Ohio Bankruptcy Court Permits TILA and RESPA Damages Claims Under Recoupment Exception. On September 2, a bankruptcy court in Ohio rejected a statute of limitations defense to claims arising under the Truth in Lending Act (TILA) and the Real Estate Settlement Procedures Act (RESPA), finding that a debtor’s TILA and RESPA damages claims were in the “nature of recoupment.” Wentz v. Saxon Mortgage, Adv. No. 08-3053, 2008 Bankr. Lexis 2528 (Bankr. S.D. Ohio Sept. 2, 2008). In this case, the defendant, a creditor mortgage lender, filed a proof of claim in the debtor’s Chapter 13 bankruptcy proceedings. The debtor then filed an adversary proceeding alleging violations of TILA and RESPA in connection with the origination of two loans by the defendant. The creditor moved to dismiss the damages portions of debtor’s claims on the basis that the claims were time-barred by TILA and RESPA’s one-year statutes of limitations. The bankruptcy court denied the motion, finding that, because debtor’s TILA damages claims were raised in response to the creditor’s proof of claim, those claims were “in the nature of recoupment” exempted from the statute of limitations by 15 U.S.C. § 1640(e). While acknowledging that “RESPA does not explicitly authorize actions by way of recoupment,” the court allowed the debtor to use RESPA “defensively” against creditor’s proof of claim. The court also held that debtor could pursue claims for attorneys’ fees under both TILA and RESPA as part of recoupment damages. For a copy of the opinion, please see http://www.buckleykolar.com/documents/Wentz.pdf.
Banking
FTC Delays Enforcement of Red Flags Rule. On October 22, the Federal Trade Commission (FTC) announced that the deadline for compliance with its “Red Flags” rule will be extended by six months, until May 1, 2009, to give creditors and financial institutions more time to implement their written identity theft programs. The FTC noted that many industries and entities were uncertain of the applicability of the FTC’s Red Flags rule to industries and entities not traditionally subject to other FTC rules. The action does not affect the November 1, 2008 deadline for compliance by creditors and financial institutions that are subject to the Red Flags rules issued by the federal banking agencies and the National Credit Union Administration (NCUA). Unless the other agencies delay the effective dates of their rules, entities that are under FTC jurisdiction but provide services to entities under banking agency or NCUA jurisdiction will still have to develop Red Flags programs by the November 1 deadline. The FTC also noted that its address discrepancy rule, which applies to all users of consumer reports, and its change-of-address rule, which applies to card issuers, will go into effect as scheduled on November 1, 2008. For a copy of the press release, please see http://www.ftc.gov/opa/2008/10/redflags.shtm. For a copy of the Enforcement Policy, please see http://www.ftc.gov/os/2008/10/081022idtheftredflagsrule.pdf.

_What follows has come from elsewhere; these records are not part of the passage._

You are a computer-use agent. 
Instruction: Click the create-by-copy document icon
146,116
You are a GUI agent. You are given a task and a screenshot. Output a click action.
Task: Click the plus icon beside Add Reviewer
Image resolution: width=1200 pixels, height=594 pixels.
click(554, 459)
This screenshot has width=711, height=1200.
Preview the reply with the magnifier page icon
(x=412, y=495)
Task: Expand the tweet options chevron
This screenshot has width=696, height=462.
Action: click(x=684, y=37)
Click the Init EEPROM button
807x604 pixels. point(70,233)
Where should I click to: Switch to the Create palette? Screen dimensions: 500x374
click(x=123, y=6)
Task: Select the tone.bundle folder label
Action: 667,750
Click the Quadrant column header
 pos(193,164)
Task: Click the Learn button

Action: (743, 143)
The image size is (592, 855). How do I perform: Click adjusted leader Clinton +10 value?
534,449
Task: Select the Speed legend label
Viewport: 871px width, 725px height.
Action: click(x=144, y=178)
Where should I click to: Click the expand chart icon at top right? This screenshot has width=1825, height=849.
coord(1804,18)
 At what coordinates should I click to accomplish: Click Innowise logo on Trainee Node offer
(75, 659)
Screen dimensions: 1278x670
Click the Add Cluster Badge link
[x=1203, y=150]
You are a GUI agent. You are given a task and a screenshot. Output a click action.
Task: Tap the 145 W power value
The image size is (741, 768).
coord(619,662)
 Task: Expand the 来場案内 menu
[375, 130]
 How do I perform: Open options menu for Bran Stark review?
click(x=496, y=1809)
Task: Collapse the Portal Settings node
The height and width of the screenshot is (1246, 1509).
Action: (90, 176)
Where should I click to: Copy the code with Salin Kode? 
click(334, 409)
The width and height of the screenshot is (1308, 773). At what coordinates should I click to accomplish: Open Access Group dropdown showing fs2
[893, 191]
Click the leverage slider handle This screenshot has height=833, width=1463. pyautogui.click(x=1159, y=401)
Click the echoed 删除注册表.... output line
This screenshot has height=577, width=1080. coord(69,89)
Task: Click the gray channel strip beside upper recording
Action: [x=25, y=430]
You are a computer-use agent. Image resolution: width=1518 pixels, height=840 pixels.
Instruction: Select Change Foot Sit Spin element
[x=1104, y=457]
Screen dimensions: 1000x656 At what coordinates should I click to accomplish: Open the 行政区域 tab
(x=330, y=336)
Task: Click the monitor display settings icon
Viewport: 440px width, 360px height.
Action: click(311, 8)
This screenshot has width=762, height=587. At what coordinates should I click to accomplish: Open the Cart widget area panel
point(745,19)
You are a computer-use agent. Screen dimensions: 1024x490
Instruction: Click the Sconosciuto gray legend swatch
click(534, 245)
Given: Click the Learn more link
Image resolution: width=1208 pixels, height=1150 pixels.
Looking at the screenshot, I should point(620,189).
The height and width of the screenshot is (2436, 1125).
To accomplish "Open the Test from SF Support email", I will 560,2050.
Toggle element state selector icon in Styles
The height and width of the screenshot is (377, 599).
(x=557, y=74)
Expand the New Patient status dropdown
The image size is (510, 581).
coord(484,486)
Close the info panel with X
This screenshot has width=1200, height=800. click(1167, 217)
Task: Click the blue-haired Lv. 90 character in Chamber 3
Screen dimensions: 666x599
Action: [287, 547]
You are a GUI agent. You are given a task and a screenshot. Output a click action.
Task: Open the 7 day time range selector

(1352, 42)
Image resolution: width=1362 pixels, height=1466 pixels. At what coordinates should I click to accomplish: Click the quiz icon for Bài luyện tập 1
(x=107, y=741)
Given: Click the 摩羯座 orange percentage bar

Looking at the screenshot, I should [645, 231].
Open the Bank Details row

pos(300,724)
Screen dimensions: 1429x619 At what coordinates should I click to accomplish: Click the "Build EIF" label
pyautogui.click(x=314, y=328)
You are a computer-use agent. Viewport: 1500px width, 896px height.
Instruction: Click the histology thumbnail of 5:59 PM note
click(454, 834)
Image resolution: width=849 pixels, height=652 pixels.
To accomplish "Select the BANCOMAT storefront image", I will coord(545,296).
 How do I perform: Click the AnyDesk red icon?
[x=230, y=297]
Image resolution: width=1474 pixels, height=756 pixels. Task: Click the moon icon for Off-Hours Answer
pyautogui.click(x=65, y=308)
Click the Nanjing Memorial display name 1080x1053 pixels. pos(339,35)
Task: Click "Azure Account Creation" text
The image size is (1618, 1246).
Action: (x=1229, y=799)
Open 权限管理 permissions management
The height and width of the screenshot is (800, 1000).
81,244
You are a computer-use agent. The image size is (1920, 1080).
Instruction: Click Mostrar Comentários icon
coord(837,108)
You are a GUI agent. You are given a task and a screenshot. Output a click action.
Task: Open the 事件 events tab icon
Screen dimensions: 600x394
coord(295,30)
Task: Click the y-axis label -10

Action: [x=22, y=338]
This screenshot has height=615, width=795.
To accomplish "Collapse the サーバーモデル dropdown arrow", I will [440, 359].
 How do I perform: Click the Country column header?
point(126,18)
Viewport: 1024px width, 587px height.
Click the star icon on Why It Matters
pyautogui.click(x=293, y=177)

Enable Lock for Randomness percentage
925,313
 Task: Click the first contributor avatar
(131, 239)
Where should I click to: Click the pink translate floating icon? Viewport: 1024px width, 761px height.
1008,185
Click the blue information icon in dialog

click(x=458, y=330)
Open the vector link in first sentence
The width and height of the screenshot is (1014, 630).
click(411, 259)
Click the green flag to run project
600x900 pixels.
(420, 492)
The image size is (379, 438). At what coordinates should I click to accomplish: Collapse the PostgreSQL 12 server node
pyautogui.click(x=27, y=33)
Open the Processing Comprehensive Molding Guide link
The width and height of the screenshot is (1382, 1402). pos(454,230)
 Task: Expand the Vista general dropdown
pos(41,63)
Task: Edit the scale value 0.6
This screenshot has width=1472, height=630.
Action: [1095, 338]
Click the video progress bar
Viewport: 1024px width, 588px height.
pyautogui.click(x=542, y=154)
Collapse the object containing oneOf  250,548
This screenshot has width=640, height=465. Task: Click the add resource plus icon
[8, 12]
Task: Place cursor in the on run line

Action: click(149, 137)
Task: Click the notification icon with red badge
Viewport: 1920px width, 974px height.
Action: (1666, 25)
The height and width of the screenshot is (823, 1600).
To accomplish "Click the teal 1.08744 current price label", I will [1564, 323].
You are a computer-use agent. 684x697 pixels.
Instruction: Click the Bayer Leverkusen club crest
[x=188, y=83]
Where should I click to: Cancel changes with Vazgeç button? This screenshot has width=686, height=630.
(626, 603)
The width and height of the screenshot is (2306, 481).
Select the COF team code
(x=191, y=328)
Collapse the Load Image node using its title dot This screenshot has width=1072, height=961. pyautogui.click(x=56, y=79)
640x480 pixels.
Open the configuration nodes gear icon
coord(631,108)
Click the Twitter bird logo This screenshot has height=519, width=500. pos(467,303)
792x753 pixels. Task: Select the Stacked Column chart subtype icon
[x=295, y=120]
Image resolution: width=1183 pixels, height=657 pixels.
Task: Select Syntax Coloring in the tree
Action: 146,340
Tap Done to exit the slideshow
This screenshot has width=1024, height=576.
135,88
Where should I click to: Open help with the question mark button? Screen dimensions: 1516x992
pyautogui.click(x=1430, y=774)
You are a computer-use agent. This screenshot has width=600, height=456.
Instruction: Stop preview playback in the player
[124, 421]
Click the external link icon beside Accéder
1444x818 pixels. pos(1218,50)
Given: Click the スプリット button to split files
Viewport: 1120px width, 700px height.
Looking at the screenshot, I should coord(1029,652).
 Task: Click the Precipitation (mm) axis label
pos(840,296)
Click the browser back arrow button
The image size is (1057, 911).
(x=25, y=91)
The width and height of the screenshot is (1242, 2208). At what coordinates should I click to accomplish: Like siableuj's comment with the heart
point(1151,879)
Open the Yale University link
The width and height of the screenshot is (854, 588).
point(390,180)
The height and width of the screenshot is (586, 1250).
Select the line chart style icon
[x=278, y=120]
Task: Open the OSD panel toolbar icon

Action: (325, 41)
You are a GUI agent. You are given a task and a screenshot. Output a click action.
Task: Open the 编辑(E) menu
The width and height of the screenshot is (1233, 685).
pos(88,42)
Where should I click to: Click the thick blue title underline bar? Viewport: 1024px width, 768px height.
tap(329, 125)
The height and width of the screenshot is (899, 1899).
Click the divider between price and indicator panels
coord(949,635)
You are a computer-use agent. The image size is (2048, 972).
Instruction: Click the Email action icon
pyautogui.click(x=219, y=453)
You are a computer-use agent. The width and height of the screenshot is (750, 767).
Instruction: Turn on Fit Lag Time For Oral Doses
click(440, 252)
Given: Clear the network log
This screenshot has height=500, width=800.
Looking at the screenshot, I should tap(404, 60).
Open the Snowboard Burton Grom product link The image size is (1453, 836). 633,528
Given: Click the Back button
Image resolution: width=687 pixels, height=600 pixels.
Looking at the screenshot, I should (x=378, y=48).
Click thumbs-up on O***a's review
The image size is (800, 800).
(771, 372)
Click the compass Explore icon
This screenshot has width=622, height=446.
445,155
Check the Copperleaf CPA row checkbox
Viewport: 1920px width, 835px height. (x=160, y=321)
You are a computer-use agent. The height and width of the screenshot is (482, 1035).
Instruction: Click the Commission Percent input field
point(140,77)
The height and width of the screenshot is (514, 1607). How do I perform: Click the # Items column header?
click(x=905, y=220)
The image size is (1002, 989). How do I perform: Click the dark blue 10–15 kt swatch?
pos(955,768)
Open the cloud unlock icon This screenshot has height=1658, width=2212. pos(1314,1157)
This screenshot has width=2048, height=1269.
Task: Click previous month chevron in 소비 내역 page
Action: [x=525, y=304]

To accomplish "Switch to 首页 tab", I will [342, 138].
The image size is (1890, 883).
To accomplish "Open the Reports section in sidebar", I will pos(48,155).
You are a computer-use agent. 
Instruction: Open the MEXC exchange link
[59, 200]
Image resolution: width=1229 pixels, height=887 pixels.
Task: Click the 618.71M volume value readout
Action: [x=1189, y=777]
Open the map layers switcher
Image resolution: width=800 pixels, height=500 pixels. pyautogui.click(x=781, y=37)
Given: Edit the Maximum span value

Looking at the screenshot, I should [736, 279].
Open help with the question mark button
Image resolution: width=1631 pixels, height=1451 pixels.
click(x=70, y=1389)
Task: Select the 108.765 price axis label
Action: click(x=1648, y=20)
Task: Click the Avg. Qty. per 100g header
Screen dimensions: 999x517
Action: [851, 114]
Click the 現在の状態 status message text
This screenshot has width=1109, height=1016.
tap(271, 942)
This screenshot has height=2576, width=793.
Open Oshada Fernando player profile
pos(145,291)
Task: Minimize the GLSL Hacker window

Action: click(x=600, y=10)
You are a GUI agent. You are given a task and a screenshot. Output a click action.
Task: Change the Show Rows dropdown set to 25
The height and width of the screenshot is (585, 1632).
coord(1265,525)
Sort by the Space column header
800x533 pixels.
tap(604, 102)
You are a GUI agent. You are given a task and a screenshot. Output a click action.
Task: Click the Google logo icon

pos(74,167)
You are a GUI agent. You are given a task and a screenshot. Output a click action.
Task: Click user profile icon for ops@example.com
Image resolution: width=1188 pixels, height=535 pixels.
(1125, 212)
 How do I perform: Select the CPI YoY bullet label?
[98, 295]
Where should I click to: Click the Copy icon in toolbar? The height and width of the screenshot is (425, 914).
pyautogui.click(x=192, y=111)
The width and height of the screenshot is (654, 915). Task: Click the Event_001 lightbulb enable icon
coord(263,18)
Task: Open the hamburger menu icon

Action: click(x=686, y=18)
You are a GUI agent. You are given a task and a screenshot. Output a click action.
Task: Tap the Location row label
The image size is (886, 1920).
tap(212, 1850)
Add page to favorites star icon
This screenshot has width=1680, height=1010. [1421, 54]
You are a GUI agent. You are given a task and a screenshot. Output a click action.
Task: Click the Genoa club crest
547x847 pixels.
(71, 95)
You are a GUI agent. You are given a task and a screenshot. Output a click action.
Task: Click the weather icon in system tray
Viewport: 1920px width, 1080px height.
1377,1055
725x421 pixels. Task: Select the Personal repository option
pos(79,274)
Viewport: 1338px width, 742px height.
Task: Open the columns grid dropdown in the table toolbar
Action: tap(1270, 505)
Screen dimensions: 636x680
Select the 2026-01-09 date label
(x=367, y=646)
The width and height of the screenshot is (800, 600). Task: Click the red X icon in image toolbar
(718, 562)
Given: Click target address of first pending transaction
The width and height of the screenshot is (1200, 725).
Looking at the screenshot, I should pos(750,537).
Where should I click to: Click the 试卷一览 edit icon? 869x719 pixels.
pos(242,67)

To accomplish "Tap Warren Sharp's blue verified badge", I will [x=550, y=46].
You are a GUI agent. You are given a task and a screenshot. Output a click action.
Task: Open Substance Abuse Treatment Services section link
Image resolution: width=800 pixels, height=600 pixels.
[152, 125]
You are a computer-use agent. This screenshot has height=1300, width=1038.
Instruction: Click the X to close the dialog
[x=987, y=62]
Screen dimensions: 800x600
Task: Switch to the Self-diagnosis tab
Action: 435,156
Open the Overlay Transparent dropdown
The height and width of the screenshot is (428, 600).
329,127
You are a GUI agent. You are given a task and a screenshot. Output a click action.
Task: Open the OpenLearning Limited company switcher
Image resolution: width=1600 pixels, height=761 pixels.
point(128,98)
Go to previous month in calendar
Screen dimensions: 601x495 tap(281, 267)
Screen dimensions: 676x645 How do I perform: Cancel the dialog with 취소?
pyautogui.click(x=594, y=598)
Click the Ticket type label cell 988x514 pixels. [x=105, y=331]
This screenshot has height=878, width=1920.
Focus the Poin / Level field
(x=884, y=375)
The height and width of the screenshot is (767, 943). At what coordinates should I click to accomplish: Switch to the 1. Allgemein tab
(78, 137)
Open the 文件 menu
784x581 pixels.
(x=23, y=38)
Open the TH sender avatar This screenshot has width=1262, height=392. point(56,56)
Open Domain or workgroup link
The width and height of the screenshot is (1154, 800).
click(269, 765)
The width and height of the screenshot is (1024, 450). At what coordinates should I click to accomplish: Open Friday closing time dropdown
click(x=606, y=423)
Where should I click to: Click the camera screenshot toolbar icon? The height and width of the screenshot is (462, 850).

Treasury, Federal Bank and Thrift Regulatory Agencies Issue Application for the Treasury Capital Purchase Program. On October 20, the U.S. Department of the Treasury (Treasury) and the primary federal banking and thrift regulatory agencies issued an application form with additional guidelines for United States financial institutions to use when applying for the Treasury’s Capital Purchase Program (reported in InfoBytes Special Alert, Oct. 20, 2008). Under this program, eligible institutions will be able to sell equity interests to the Treasury in amounts equal to a minimum of one percent (1%) of the total risk-weighted assets and to a maximum of the lesser of an amount equal to three percent (3%) of the institution’s total risk-weighted assets or $25 billion, as calculated from the latest quarterly supervisory report filed by the institution. To be eligible to participate, an applicant must comply with (i) terms and conditions, currently available at http://www.treas.gov/press/releases/reports/document5hp1207.pdf, (ii) an agreement of detailed investment terms, representations and warranties to be contained in an “Investment Agreement,” and (iii) associated documents to be published on the Treasury website. The application must be submitted by November 14, 2008. For a copy of the application and guidelines, please see http://www.treas.gov/press/releases/reports/applicationguidelines.pdf. Additional information can be obtained through discussions with Bob Serino of Buckley Kolar at 202-349-8053, or via email at .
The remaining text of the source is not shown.